Я направился к ярмарке… но не дошел. Не смог. Потому что все было мертво. Люди, птицы, кошки, мухи – все валялись там, где упали. Я не выдержал и побежал куда глаза глядят, прочь от этого кошмара, и опомнился только уже в нескольких лигах за городом. То есть я упал без сил и то ли уснул, то потерял сознание, не знаю. Очухался, когда рассветало, только собрался поразмыслить и вижу – тут тоже смерть. Птицы валяются мертвые, мыши-полевки, муравьи, жуки…
В общем, даже не знаю, сколько я пытался убежать от смерти, пока не убедился, что это бесполезно. Увидел деревню… тоже мертвую. И знаете, никаких запахов, хотя лето, жара. Покойники только ссыхались. И тут как увидел эти трупы кругом, враз и успокоился, потому что на мертвых ни мух не было, ни жуков-трупоедов, ни червей. Я понял, что один остался. Совершенно. Прислушался – комары не зудят, сверчки не стрекочут. Мир умер. А я почему-то остался. Обгаженный.
Набрал я воды из колодца, вымылся как следует. Мыло в одном доме позаимствовал, одежду чистую. Понял, что проголодался страшно, ведь до того, считай, только воду пил, если ручьи попадались. О чем думал, не помню. Вроде как раз я один остался, надо хоть чистым быть. Еды взял, вещи самые необходимые, все равно никому уже не нужные. Отошел подальше от деревни, костер развел, каши сварил, поел впервые после Катастрофы. Тогда никто еще не знал, что это именно Катастрофа и была.
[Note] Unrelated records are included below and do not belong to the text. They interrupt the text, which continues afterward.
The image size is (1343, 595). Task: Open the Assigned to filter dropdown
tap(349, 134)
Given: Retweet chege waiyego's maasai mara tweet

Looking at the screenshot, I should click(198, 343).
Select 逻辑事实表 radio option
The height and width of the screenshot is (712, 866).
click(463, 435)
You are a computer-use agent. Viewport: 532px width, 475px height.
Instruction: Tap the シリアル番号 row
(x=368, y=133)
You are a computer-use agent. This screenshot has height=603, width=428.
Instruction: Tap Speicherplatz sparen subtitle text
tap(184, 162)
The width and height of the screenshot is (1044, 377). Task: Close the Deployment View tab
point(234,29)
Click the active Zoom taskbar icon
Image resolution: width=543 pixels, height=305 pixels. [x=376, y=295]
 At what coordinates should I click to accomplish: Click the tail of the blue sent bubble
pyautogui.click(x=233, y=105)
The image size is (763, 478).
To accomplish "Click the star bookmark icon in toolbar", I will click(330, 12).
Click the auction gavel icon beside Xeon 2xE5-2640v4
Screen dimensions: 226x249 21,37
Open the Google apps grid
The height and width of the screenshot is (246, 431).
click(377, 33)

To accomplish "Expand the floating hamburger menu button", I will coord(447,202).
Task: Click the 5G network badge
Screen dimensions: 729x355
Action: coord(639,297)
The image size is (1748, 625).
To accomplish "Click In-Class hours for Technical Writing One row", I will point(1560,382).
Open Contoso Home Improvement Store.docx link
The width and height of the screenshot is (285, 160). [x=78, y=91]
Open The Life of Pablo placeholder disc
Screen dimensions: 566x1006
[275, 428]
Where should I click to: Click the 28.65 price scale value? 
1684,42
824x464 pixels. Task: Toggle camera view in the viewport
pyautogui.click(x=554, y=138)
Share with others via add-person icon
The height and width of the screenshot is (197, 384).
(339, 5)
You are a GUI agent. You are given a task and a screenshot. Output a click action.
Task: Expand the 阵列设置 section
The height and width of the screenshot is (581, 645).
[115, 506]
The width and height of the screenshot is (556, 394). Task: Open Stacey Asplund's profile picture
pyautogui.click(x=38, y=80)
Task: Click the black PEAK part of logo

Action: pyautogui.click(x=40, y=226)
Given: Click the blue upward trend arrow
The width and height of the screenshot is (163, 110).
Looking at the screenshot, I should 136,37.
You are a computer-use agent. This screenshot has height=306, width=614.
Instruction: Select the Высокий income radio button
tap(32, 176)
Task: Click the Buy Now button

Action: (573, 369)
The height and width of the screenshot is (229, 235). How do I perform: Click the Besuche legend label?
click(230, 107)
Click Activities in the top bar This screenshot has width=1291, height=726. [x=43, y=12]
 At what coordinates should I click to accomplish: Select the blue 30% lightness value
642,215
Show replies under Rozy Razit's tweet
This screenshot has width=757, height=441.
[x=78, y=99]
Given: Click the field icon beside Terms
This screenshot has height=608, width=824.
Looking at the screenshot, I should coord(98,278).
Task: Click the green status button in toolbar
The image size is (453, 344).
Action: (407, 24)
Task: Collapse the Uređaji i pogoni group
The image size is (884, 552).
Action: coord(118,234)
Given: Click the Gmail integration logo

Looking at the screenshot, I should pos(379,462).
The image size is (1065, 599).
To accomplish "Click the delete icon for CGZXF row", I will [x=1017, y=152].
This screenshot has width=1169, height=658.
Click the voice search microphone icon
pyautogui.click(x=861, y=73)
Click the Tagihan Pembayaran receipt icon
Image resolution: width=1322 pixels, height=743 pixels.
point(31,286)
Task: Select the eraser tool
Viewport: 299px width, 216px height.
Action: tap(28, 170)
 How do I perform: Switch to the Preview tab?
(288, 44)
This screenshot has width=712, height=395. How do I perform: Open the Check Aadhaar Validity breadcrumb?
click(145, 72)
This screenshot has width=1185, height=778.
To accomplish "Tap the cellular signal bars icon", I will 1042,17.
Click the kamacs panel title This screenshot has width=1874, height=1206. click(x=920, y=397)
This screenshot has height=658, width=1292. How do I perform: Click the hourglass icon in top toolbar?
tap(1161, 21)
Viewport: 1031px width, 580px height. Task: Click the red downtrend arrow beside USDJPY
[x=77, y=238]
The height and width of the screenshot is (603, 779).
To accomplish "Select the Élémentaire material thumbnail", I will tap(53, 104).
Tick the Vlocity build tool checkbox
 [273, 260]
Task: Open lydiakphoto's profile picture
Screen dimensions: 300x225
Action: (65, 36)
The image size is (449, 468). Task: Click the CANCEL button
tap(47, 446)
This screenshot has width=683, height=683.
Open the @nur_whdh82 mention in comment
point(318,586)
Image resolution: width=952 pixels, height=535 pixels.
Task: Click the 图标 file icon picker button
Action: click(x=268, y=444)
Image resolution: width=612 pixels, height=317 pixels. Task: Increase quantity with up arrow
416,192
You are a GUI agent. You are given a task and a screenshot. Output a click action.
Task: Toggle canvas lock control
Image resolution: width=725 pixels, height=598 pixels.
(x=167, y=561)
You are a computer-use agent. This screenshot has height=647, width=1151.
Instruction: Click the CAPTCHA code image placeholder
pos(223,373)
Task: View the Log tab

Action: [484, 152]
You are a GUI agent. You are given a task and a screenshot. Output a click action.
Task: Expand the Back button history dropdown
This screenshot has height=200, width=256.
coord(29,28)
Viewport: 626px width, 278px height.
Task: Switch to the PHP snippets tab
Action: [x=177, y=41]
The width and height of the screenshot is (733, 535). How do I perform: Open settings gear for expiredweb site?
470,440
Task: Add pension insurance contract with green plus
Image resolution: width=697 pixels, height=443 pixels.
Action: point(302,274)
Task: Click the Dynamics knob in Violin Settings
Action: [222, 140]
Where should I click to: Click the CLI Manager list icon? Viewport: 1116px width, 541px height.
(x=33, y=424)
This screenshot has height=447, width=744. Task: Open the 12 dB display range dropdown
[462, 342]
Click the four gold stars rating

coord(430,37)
Я долго шел. На запад. Не потому что цель какая-то имелась, просто надо же было куда-то идти. И с каждой лигой, с каждым днем я укреплялся в мысли, что остался один в мире. Я даже не вспомнил, что из храма вместе со мной несколько человек выбралось. А если бы и вспомнил, не вернулся, не смог бы я войти в город…
Я иногда заходил в населенные пункты – взять еду или что-то еще, кружку, ножницы, нитки… иголки-то у меня были. Единственное, что осталось. Лакомства-то остались в обгаженных штанах. Знаете, что меня больше всего доставало? Отсутствие комаров. Я их ненавидел, потому что работа в поле непременно сопровождается комариным хором. И раз они исчезли, то очевидно – наступил конец света. Рыба – и та передохла.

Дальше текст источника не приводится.